Directions for this task:
Beginning with the line that contains "Click the Status column filter field" in the material below, print each line exactly until the line that contains "Task: Open the #NgTheCandidates hashtag" has been printed, then stop.

Data extracts:
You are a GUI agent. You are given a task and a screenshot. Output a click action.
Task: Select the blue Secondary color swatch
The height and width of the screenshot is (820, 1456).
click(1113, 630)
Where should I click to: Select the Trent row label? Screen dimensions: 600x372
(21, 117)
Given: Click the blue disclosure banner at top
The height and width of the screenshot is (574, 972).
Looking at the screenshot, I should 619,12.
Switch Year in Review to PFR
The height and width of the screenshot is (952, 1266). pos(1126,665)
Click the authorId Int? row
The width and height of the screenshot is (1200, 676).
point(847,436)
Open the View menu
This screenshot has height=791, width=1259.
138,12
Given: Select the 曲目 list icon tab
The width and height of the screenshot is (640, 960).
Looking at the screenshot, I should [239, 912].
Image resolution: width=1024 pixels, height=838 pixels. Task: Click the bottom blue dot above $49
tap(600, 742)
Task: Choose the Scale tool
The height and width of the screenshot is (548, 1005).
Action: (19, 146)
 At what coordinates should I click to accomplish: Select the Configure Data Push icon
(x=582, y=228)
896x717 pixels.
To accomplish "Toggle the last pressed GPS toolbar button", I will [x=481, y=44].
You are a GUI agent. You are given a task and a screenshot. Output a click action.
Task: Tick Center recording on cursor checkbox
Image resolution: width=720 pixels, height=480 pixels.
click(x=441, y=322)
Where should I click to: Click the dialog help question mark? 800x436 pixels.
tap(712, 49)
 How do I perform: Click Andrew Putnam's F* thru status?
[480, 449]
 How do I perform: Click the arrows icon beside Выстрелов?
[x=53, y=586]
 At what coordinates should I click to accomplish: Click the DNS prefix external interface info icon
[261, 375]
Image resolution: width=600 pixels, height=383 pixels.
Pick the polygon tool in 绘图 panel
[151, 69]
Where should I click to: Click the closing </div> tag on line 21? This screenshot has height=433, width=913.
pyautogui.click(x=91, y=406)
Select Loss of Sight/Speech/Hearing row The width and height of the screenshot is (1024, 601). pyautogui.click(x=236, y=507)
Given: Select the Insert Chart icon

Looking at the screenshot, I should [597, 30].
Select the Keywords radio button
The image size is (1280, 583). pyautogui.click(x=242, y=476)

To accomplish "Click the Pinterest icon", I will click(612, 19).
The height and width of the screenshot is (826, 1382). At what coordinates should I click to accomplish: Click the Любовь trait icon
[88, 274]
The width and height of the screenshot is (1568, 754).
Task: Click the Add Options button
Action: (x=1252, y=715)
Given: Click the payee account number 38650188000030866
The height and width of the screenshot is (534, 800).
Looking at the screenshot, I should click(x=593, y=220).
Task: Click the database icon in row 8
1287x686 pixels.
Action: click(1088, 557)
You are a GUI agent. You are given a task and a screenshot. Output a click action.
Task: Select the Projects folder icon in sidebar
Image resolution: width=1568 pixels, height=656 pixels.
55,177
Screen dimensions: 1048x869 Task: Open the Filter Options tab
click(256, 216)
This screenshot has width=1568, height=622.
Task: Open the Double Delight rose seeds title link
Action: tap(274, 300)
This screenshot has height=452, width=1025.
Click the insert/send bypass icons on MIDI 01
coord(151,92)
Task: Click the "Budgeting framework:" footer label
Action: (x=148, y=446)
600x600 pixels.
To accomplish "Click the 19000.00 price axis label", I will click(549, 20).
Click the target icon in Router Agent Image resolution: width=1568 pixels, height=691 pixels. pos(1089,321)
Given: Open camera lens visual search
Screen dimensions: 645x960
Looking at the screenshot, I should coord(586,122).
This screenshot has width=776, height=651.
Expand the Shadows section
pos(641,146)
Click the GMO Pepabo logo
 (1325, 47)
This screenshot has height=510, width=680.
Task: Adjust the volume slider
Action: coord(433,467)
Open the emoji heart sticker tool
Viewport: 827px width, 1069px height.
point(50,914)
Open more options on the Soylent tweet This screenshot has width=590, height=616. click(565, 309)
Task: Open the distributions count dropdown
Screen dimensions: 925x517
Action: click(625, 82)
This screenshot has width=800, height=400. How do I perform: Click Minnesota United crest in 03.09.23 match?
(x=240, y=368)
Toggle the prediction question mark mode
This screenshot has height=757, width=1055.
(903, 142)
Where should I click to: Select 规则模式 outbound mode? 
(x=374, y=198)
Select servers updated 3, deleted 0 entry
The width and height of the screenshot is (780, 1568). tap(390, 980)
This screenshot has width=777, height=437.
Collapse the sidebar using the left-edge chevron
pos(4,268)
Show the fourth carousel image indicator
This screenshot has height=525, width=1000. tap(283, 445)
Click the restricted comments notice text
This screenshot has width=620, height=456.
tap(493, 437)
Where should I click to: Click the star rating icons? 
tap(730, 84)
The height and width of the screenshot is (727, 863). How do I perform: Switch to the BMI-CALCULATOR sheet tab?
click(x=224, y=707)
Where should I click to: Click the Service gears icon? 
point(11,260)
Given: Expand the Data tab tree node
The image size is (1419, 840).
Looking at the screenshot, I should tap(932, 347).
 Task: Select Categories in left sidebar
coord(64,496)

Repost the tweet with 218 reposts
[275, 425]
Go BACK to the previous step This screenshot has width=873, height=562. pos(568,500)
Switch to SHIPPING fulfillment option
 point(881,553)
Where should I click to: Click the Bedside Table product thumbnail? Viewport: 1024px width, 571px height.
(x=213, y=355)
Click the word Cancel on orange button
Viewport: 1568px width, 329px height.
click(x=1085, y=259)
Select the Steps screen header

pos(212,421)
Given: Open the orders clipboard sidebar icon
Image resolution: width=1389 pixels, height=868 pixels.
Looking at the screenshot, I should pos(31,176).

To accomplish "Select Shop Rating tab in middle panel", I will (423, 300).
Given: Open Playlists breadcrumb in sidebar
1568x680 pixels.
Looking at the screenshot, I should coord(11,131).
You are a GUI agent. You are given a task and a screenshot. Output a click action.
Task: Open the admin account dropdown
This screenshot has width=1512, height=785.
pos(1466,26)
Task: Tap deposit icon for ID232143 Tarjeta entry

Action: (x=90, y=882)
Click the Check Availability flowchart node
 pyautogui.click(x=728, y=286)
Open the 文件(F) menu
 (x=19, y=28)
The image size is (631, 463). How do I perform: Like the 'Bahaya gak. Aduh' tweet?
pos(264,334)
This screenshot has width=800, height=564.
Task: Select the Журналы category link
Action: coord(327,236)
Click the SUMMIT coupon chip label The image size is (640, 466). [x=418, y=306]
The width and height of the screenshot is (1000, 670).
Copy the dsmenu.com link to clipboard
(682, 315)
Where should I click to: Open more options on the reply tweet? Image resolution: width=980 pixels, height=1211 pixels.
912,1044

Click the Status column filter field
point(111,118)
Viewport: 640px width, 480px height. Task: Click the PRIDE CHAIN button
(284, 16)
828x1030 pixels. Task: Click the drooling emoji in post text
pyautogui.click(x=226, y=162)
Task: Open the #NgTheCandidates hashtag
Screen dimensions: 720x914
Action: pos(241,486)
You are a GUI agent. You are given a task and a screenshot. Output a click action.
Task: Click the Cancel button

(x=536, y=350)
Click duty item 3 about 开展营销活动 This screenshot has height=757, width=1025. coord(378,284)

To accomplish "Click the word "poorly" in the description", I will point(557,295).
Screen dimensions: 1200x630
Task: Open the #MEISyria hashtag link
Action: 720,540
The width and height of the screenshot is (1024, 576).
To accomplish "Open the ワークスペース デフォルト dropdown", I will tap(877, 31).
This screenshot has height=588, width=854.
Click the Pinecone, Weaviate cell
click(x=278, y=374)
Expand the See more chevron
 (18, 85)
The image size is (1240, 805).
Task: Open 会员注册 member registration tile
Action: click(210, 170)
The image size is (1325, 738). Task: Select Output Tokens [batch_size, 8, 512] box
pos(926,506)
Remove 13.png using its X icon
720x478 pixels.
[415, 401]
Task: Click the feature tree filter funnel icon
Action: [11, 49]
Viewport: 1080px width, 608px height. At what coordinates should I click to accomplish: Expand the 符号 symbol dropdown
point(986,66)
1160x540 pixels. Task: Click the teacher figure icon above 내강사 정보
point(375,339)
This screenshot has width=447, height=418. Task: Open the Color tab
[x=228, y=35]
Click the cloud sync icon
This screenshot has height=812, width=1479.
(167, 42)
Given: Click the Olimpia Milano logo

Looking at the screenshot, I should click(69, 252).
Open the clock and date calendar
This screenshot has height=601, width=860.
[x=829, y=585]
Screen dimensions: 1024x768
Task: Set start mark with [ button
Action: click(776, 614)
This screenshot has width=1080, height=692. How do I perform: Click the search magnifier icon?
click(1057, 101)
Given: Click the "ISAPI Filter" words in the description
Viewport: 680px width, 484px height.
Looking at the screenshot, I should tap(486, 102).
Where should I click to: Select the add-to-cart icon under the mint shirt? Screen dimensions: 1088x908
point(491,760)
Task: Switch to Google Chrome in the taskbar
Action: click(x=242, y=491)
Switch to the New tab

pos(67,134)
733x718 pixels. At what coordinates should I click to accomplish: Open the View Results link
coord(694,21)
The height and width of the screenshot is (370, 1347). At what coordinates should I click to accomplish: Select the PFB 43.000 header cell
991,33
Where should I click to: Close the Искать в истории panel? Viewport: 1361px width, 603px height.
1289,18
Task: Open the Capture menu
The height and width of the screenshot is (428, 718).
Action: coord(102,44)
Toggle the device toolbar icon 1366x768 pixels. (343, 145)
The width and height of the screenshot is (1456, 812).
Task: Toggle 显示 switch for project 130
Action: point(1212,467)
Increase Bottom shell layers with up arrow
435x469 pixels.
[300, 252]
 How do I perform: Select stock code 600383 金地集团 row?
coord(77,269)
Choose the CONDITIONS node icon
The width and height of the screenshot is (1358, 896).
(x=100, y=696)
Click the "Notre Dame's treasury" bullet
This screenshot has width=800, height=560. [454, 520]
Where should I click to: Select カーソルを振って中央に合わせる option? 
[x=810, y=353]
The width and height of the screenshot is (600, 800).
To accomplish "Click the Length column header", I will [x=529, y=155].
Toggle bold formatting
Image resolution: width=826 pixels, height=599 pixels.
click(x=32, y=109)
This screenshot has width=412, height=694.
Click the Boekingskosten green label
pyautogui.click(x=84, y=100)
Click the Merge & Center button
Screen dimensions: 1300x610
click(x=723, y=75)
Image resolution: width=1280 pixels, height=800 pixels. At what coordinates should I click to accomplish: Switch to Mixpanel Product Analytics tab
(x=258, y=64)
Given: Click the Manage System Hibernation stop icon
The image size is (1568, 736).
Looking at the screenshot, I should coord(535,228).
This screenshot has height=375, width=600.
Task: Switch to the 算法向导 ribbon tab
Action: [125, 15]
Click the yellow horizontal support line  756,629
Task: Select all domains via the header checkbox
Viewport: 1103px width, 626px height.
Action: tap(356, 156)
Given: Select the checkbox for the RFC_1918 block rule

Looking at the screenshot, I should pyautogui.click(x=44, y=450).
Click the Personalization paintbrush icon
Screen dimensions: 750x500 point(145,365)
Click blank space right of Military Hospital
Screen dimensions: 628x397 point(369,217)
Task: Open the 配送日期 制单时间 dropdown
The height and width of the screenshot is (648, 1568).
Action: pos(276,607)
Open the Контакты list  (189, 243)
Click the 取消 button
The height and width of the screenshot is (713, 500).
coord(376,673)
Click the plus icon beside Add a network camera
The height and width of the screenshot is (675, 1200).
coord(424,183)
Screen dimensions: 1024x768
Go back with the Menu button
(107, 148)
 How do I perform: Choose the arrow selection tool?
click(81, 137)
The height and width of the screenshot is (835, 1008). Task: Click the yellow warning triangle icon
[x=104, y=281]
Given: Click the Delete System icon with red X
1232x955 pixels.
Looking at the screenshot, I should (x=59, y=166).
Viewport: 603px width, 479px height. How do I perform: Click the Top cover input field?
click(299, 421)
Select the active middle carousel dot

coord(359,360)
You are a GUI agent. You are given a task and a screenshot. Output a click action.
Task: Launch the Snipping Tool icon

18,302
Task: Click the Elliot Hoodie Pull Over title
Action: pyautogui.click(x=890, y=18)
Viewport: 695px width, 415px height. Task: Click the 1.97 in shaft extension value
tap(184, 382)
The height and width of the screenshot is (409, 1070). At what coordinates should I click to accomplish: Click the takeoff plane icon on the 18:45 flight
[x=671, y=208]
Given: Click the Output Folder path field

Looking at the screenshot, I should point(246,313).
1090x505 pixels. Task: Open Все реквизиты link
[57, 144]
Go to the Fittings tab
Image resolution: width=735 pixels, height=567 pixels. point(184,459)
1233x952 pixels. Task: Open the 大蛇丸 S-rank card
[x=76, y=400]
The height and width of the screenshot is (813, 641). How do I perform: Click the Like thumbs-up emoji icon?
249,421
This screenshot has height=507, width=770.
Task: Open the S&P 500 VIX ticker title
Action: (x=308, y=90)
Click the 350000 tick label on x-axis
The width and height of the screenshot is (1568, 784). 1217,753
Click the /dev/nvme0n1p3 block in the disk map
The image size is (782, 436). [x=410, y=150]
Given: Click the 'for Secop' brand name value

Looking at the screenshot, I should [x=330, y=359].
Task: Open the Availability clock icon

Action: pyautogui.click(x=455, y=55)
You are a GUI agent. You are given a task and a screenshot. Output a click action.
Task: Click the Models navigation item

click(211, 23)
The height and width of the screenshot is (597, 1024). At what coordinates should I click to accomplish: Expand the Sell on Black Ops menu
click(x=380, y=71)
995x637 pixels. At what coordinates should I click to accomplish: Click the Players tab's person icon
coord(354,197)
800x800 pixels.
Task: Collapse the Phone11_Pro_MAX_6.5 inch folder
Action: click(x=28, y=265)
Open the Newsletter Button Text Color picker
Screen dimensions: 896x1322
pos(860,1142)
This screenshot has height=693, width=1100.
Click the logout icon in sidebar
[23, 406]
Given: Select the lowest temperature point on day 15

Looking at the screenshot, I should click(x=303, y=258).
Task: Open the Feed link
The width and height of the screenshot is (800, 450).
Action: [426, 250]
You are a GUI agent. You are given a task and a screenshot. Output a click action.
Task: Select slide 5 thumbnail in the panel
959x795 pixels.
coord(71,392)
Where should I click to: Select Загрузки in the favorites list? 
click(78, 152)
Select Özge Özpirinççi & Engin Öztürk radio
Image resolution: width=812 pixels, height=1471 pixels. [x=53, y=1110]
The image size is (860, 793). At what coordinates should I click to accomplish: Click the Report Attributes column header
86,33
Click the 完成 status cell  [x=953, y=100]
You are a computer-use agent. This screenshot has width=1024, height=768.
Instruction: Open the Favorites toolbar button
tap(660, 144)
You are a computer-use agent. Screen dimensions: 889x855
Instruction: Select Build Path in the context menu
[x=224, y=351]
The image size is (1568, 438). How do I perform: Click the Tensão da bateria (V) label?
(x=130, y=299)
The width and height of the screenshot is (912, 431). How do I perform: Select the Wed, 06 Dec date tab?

Exercise answer:
Click the Status column filter field
point(111,118)
Viewport: 640px width, 480px height. Task: Click the PRIDE CHAIN button
(284, 16)
828x1030 pixels. Task: Click the drooling emoji in post text
pyautogui.click(x=226, y=162)
Task: Open the #NgTheCandidates hashtag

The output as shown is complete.